Secara militer, ia menganggap AS berperang dengan Muslim sejak konflik bajak laut Tripoli hingga 11 September. Mengutip John Adams, ia berkata, “Kita tak boleh melawan mereka kecuali siap melawan selamanya.” Ia menuduh kiri memfasilitasi masuknya Muslim ke AS dengan melabel kritik terhadap Islam sebagai ujaran kebencian, memungkinkan Muslim memenangkan pemilu di masa depan. Ia menyerukan keberanian tentara salib abad ke-12 untuk “menghancurkan Islamisme.”
“Israel”: Benteng Pertama Pertempuran Tuhan
Hegseth terikat erat pada “Israel”, dipengaruhi cerita Alkitab dari masa kecilnya sebagai Baptis di Midwest. Ia mengunjungi “Israel” delapan kali sebelum menjadi Menteri Pertahanan dan memproduksi dokumenter seperti Battle for the Holy City dan Battle for Bethlehem. Ia menjelaskan dukungan AS untuk “Israel”: “Jika kamu tak paham pentingnya ‘Israel’ dalam peradaban Barat—yang puncaknya adalah Amerika—kamu tak paham sejarah. Kisah Amerika terkait dengan sejarah Yudeo-Kristen dan ‘Israel’ modern. Jika kamu cinta Amerika, kamu harus cinta ‘Israel’. Tuhan berdiri bersama ‘Israel’ melawan musuh-musuhnya. Garis depan iman kita adalah Yerusalem dan ‘Israel’. ‘Israel’ adalah musuh utama Islamis dan kiri globalis.”

Mengagumi Panglima Salib Terbesar
Karier Hegseth di Fox News menjembatani hubungannya dengan Trump. Awalnya, pada 2016, ia mendukung Marco Rubio dan Ted Cruz, mengkritik Trump karena “kekasaran dan kesombongannya.” Namun, ia berbalik mendukung Trump setelah melihatnya sebagai “banteng yang tak gentar,” berbicara tentang nilai Amerika, melawan imigrasi, dan mengejek kiri. Hegseth melihat Trump sebagai “panglima salib” yang dibutuhkan Amerika.

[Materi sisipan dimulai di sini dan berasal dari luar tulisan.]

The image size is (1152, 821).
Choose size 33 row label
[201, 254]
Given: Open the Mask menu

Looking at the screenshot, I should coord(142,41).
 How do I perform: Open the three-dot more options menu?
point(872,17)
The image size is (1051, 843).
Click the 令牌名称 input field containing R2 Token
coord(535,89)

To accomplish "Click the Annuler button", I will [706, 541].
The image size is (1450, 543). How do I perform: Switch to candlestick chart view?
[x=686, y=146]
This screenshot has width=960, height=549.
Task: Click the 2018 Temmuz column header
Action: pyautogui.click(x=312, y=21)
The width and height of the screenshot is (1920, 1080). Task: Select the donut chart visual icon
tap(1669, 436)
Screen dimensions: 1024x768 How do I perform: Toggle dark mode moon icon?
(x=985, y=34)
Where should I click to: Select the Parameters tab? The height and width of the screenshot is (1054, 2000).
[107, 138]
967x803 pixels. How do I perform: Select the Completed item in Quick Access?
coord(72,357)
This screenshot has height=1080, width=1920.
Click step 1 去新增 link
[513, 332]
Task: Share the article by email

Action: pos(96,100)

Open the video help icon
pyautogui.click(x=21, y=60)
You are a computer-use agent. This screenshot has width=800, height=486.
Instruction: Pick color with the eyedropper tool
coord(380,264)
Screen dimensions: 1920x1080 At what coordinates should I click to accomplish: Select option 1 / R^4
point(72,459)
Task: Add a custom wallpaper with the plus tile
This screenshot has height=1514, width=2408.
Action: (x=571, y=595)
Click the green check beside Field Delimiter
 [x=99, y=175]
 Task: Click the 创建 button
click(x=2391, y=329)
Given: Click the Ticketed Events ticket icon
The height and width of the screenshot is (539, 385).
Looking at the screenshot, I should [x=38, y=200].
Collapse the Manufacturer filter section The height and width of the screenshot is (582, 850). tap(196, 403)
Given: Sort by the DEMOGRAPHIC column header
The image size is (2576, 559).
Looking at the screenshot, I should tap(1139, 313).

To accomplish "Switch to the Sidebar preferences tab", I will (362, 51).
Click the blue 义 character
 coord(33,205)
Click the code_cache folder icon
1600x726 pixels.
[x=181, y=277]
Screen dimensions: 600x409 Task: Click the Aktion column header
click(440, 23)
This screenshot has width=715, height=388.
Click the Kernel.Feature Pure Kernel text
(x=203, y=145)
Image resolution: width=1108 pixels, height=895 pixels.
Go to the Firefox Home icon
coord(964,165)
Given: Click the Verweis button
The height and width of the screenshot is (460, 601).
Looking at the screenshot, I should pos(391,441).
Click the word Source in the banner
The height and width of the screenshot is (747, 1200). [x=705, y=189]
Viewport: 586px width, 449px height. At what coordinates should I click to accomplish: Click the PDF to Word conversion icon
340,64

Pertemuan pertama mereka pada 2016 membahas posisi Menteri Urusan Veteran, tetapi Trump tak mengangkatnya saat itu. Di masa jabatan kedua, Trump menunjuknya sebagai Menteri Pertahanan, karena keselarasan pandangan mereka tentang Demokrat, militer, imigrasi, Tiongkok, NATO, dan PBB.
Pendidikan: Medan Pertempuran Utama
Hegseth sangat peduli pada pendidikan, mendedikasikan Battle for the American Mind untuk isu ini. Mengutip Lincoln, ia berkata, “Filosofi sekolah satu generasi adalah filosofi pemerintahan generasi berikutnya.” Ia menyebut pendidikan sebagai “garis depan” melawan musuh dalam negeri, menyerukan penghapusan Departemen Pendidikan—langkah yang diambil Trump pada 2025. Ia mendorong pendidikan di rumah dan daring, serta meminta orang tua menguasai dewan sekolah untuk agenda konservatif.
Ia juga menyoroti kelemahan konservatif di budaya, media, dan hukum, mendesak pendukungnya menyusup ke institusi kiri seperti dewan sekolah dan gereja untuk mengambil alih. Ia menyerukan pernikahan, memiliki banyak anak, membeli senjata, dan meningkatkan kebugaran untuk memenangkan pertempuran melawan kiri.
Hegseth mengaku tak sempurna—banyak kerabatnya memutuskan hubungan karena pandangannya. Ia berjanji berhenti minum alkohol jika diangkat sebagai Menteri Pertahanan dan mengaku tak terlalu religius. Ia ingin batu nisannya bertuliskan pujian Trump: “Kamu pejuang sejati, Pete.” Mungkin militer AS lebih tepat menyebutnya nasionalis rasis ketimbang religius saat mengeluarkannya dari tugas.
Kini, Hegseth bukan lagi pembawa acara atau penulis, melainkan pemegang kuasa besar dengan anggaran raksasa, mampu menerjemahkan idenya menjadi kebijakan yang mengguncang banyak negara, termasuk Palestina, Irak, Suriah, Yaman, Iran, dan Lebanon.
**^**
Artikel ini diterjemahkan dari Aljazeera.net, berjudul “As-Salibi al-Akhir.. Wazīr ad-Difā‘ al-Amrīkī alladzī yakrah Jaysyah” yang berarti “Salibis Terakhir: Menteri Pertahanan AS yang Membenci Pasukannya Sendiri.” Tulisan ini menyoroti sisi ideologis dan kontroversial Pete Hegseth dalam memimpin Kementerian Pertahanan AS.